To succeed, a plaintiff must prove that the facility failed to provide care meeting the standard of a reasonably prudent practitioner in the same field, and that this failure was the proximate cause of the resident’s injuries. Before filing, the plaintiff must obtain a written opinion from a licensed expert in the relevant specialty certifying that the facility deviated from the applicable standard of care.

Virginia imposes a hard cap on the total amount recoverable in any medical malpractice action. The cap increases by $50,000 each year. For acts of malpractice occurring between July 1, 2025, and June 30, 2026, the cap is $2.70 million. The cap covers all damages — economic, non-economic, and punitive — regardless of the number of defendants. Punitive damages within that total are limited to $350,000.

Either side in the lawsuit can request a medical malpractice review panel, composed of two attorneys, two health care providers, and a presiding judge who does not vote. If requested, the court proceedings are paused while the panel reviews the case. The panel’s opinion is admissible as evidence at trial but is not binding on the jury.

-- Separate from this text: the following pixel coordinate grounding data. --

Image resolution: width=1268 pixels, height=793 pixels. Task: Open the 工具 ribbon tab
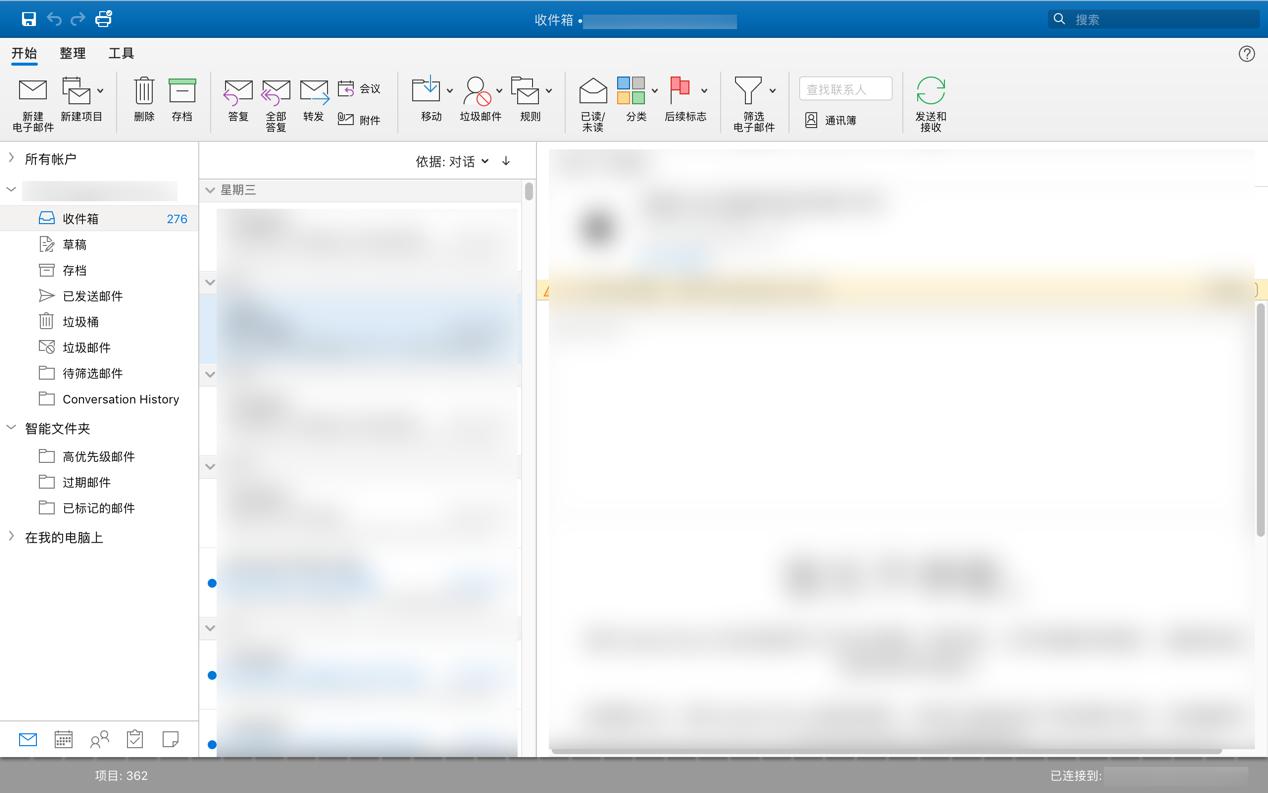tap(120, 53)
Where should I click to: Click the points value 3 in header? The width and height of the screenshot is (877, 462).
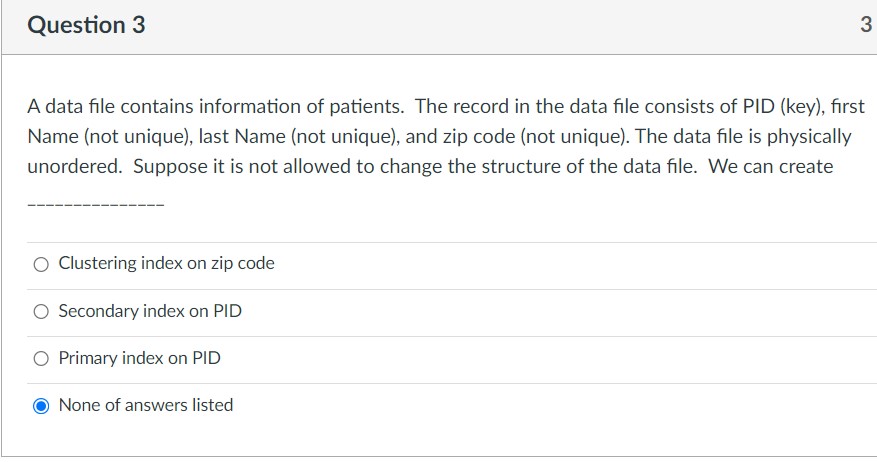866,25
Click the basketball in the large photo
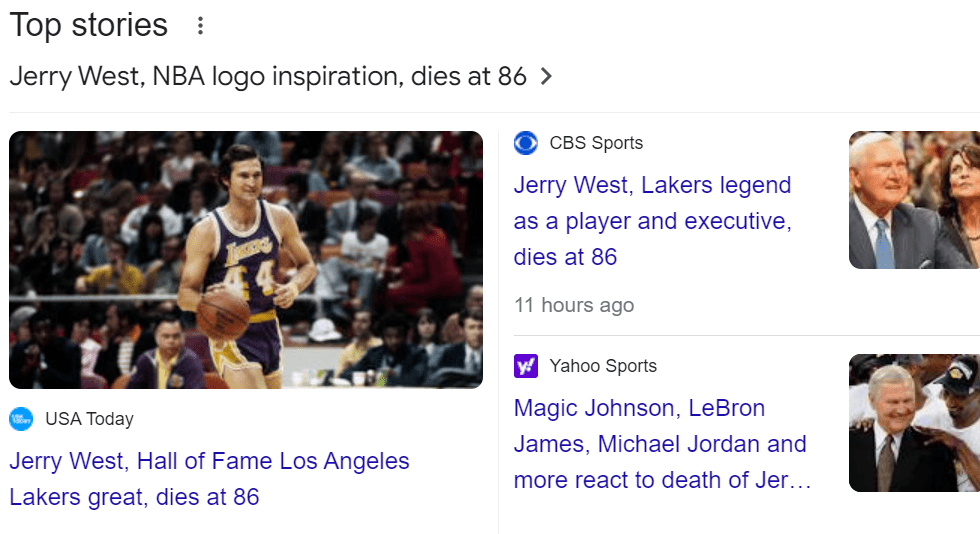This screenshot has height=534, width=980. [x=223, y=314]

The statute of limitations for personal injury claims in Virginia is two years from the date the cause of action accrues. Wrongful death actions must be brought within two years of the date of death.

Staffing Standards and Enforcement

Inadequate staffing was a recurring theme in the problems at Princess Anne, where nurse aides told inspectors they simply could not reposition residents frequently enough because there were not enough workers. Under Virginia’s existing regulations, nursing facilities are required to provide “qualified nurses and certified nurse aides on all shifts, seven days per week, in sufficient number to meet the assessed nursing care needs of all residents,” but this language leaves the specific number to the facility’s discretion.

In 2023, Virginia established a minimum staffing requirement of 3.08 total nursing hours per resident per day. That state rule was repealed in 2024 after CMS established a federal mandate of 3.48 hours per resident per day. However, the federal standard was itself later repealed. As of early 2026, Virginia lacked an enforceable minimum staffing mandate. Delegate Rodney Willett introduced a bill proposing a new state-level standard of 3.25 hours per resident per day, but the implementing regulations remained in the first phase of a three-phase regulatory process. The law as written includes numerous exceptions and prevents enforcement if the state has not appropriated sufficient Medicaid funding to cover costs — funding that industry groups said had not been provided at the necessary level.

Consumer advocates, industry professionals, and lawmakers broadly agree that higher staffing leads to better outcomes for residents. The Virginia Health Care Association and LeadingAge Virginia have both acknowledged that “staffing is the greatest proxy for quality of care.”

Reporting Abuse and Neglect

Families who suspect nursing home abuse or neglect in Virginia have several avenues for reporting. Adult Protective Services operates a 24-hour toll-free hotline at 888-832-3858, and reports can also be filed online through the APS reporting portal. Under Virginia Code § 63.2-1606, certain professionals, including health care providers and social workers, are legally required to report suspected abuse, neglect, or exploitation of vulnerable adults. Reports are confidential, and reporters acting in good faith are immune from civil or criminal liability.

The Virginia Long-Term Care Ombudsman program, operated under the Department for Aging and Rehabilitative Services, provides a separate channel. Ombudsmen investigate complaints, mediate disputes between residents and facilities, help residents understand and exercise their legal rights, and advocate for policy improvements by communicating with lawmakers. The program can be reached at 800-552-3402, and complaints about nursing facilities can also be submitted through the Virginia Department of Health’s complaint form. For immediate emergencies, families should call 911.